Undoubtedly, the acquisition would dilute VMware’s value proposition as a leading end-user computing vendor, making additional room for major competitors like Microsoft to gain market share from VMware’s VDI and endpoint management product lines (i.e., Horizon and Workspace ONE). The strength of VMware’s end-user computing portfolio has long taken a back seat to the company’s infrastructure offerings, and integration into the plethora of Broadcom software offerings would only obscure the value even more so. This presents an opening for Microsoft to position its competing offerings such as Azure Virtual Desktop and Microsoft Endpoint Manager as easier to consume, deploy, and manage.
What Does The Future Look Like In A Broadcom/VMware World?
With any acquisition, the new arrangement has the potential for a “better together” story. In this case, the meaningful synthesis would be in monitoring and modernization. Both Broadcom and VMware have existing monitoring products that, when combined, could prove beneficial for customers. Broadcom’s AIOps and Observability is a broad software portfolio that focuses on network, application, infrastructure, and digital experience monitoring (DEM). These offerings could complement VMware’s digital employee experience management capabilities, which primarily serve endpoint and mobile health. The combination could catapult Broadcom into an AIOps and Observability leadership position. At a minimum, it would send strong ripple effects throughout the DEM market. A Broadcom/VMware offering would mean full visibility from the cloud to any endpoint, including mobile and virtual endpoints. The pairing could hurt VMware further, however, if Broadcom continues to invest in end-user experience capabilities on the endpoint, rendering VMware’s contribution less relevant.

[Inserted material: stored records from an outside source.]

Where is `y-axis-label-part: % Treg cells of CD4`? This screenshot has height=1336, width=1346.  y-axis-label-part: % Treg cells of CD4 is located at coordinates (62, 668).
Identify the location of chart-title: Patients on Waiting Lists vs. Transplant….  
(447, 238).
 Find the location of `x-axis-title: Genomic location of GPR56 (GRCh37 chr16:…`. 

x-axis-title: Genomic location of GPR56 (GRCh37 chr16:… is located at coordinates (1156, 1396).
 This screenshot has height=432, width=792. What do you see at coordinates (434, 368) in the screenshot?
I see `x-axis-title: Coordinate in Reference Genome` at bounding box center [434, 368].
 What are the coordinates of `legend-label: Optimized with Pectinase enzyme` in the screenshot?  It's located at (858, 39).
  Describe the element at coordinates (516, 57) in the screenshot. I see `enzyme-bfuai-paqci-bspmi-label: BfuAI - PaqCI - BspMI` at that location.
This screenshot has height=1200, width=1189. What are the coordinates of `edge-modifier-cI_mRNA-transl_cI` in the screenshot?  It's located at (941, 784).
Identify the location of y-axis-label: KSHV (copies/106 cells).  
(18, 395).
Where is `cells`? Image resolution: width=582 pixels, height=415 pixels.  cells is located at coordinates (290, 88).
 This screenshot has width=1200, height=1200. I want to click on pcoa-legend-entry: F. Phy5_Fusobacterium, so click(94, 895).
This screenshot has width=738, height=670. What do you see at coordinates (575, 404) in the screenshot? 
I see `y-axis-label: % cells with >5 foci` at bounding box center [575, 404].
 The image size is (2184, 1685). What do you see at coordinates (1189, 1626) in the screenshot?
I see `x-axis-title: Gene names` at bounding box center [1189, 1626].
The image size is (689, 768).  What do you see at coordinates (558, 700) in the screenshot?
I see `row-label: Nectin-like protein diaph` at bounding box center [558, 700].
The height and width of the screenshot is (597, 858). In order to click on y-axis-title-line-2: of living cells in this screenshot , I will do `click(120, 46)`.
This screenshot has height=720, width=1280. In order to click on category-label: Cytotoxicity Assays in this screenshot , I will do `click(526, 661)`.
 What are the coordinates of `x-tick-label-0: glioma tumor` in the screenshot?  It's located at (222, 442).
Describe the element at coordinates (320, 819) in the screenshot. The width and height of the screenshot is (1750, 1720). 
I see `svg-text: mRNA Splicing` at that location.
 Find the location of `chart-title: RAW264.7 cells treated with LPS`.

A VMware acquisition means that Broadcom can market itself as the modernization platform — where companies can transition workloads from any legacy system by using new cloud-native technologies. A combined Broadcom and VMware could create a behemoth that holistically tackles any workload modernization challenge, thereby delivering the greater goal for many enterprise customers: to embrace cloud-native without overdependency on any cloud provider. Will it? Given its track record, it does not seem likely. Ultimately, if you’re a VMware shop, you’ve got to make the call in the near future.